By the end of the 80s, there was a sense amongst countries in the g7, who said, we have to codify some rules around how banks deal with their customers and how we deal with financial transactions, so we minimize these things. We make it difficult for a Tony Montana, Scarface, who says a different name, to use the banks or the banking system.
Out of that came a coordinated effort, by different governments, to raise anti money laundering standards in the early 90s. Through this, they formed the Financial Action Task Force (FATF), It really didn’t have much power, except the power of each government to say, okay, FATF get together all the financial people in the countries, the heads of the ministries and central bankers, come up with the rules for how the banks should manage themselves to prevent the use by criminals in those institutions.
So they came up with a group of standards. The idea was that each jurisdiction would then have standards and then that country would then go to its financial industry, and it would make sense that all of its banks follow these rules. What are some of these rules? You talked about AML, KYC. Know your customer, banks have to make sure that they know who they are dealing with. You say your name is John Smith. Okay, let me see your ID, let me get two forms of ID.

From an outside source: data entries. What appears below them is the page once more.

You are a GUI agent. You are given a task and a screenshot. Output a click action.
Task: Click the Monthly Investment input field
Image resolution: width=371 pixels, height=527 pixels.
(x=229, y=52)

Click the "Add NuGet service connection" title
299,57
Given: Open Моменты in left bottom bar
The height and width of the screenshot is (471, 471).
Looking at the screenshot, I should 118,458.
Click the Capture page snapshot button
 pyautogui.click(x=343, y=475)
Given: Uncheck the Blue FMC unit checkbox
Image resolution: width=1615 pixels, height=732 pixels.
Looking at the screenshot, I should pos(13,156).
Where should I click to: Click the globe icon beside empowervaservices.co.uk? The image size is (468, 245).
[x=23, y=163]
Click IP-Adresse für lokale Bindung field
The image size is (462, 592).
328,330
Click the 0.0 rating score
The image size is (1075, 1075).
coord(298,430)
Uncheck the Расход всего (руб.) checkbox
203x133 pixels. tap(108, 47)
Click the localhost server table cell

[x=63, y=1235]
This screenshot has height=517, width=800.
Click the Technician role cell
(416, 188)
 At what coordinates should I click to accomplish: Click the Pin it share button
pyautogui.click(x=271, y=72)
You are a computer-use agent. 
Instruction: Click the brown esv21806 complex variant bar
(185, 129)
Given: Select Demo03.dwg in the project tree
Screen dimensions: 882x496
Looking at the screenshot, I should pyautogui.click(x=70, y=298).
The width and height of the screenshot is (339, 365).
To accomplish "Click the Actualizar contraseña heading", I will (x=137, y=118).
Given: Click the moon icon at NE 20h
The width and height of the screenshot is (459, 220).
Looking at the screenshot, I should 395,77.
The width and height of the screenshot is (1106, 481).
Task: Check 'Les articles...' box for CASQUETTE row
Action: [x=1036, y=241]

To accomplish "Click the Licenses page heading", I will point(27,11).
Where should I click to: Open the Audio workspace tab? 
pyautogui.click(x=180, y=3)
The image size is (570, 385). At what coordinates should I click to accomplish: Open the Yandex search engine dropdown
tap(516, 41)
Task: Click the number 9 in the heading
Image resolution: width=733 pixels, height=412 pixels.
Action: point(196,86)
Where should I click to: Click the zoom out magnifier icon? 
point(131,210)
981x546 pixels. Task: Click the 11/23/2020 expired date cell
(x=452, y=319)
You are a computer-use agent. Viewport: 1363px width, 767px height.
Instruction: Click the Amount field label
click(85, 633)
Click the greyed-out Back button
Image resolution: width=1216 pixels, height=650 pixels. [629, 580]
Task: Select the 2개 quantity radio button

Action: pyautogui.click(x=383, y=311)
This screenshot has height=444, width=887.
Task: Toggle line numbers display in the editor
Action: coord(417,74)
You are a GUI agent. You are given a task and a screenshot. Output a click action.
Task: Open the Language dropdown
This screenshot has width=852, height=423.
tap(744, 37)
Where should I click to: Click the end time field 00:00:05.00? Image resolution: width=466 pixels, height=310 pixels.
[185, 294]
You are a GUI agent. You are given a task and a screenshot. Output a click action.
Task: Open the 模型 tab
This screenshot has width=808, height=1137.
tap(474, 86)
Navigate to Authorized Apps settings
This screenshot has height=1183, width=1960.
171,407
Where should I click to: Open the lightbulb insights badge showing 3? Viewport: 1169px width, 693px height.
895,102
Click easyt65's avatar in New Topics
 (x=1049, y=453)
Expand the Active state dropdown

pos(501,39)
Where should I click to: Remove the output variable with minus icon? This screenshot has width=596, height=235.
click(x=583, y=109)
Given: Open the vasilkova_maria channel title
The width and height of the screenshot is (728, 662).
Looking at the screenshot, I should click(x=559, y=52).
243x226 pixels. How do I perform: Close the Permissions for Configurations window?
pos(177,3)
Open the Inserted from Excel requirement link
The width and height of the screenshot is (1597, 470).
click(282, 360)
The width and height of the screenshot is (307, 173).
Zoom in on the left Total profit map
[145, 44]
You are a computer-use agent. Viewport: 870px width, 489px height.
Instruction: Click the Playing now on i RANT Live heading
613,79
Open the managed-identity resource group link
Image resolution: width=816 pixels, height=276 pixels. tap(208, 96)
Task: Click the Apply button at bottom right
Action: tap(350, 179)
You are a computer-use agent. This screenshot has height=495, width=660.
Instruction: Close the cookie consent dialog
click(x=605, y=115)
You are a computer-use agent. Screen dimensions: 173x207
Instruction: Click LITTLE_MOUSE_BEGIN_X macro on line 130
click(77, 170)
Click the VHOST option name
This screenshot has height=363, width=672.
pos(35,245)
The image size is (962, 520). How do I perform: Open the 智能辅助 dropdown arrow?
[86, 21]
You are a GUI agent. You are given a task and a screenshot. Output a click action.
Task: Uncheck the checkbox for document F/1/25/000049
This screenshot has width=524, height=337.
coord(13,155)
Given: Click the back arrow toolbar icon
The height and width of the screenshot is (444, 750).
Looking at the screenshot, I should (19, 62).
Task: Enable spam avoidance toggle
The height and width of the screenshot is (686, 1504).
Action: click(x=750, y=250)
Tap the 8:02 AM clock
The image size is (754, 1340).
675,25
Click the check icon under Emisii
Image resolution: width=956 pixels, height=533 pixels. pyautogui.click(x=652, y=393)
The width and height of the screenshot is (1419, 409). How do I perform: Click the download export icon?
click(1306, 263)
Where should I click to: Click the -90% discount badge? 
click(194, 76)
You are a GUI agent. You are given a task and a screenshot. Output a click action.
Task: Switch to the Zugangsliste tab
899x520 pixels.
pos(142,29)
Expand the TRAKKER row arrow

This actually evolved after 911 with more completeness. After 911 there was a another effort, a ramped up effort to make FATF standards not only be about anti money laundering, but also make combating the financing of terrorism, and you hear people say, AML, CTF or CFT. So the early 2000s, you had basically clear standards for all governments that belong to this organization, FATF had standards for them to regulate and manage their financial sector.
I’ll give one quick anecdote so you understand why these standards are relevant, particularly on the terrorist financing. So the 911 attack, I forget the numbers, but it was funded with less than less than a million dollars. When that attack happened, investigators went back to try to figure out, how did these 19 hijackers, how were they supported? They didn’t have jobs. They were going to flight training school. They were in the US for however long, but they had money from the outside.
After the attack, investigators were able to go back and identify how the funding happened, where funding came from, because of these rules that were in place, and I’ll give just one example. Now the 911 attack came through the conventional banking system, more than anything, not necessarily like Koalas, but investigators were able to see that there were payments from, like a money exchange. I forget the exact one, whether we’re talking like a moneygram or western Union. The financiers, in the Middle East mostly, transmitted money to the US to the hijackers, and lots of payments that went back and forth.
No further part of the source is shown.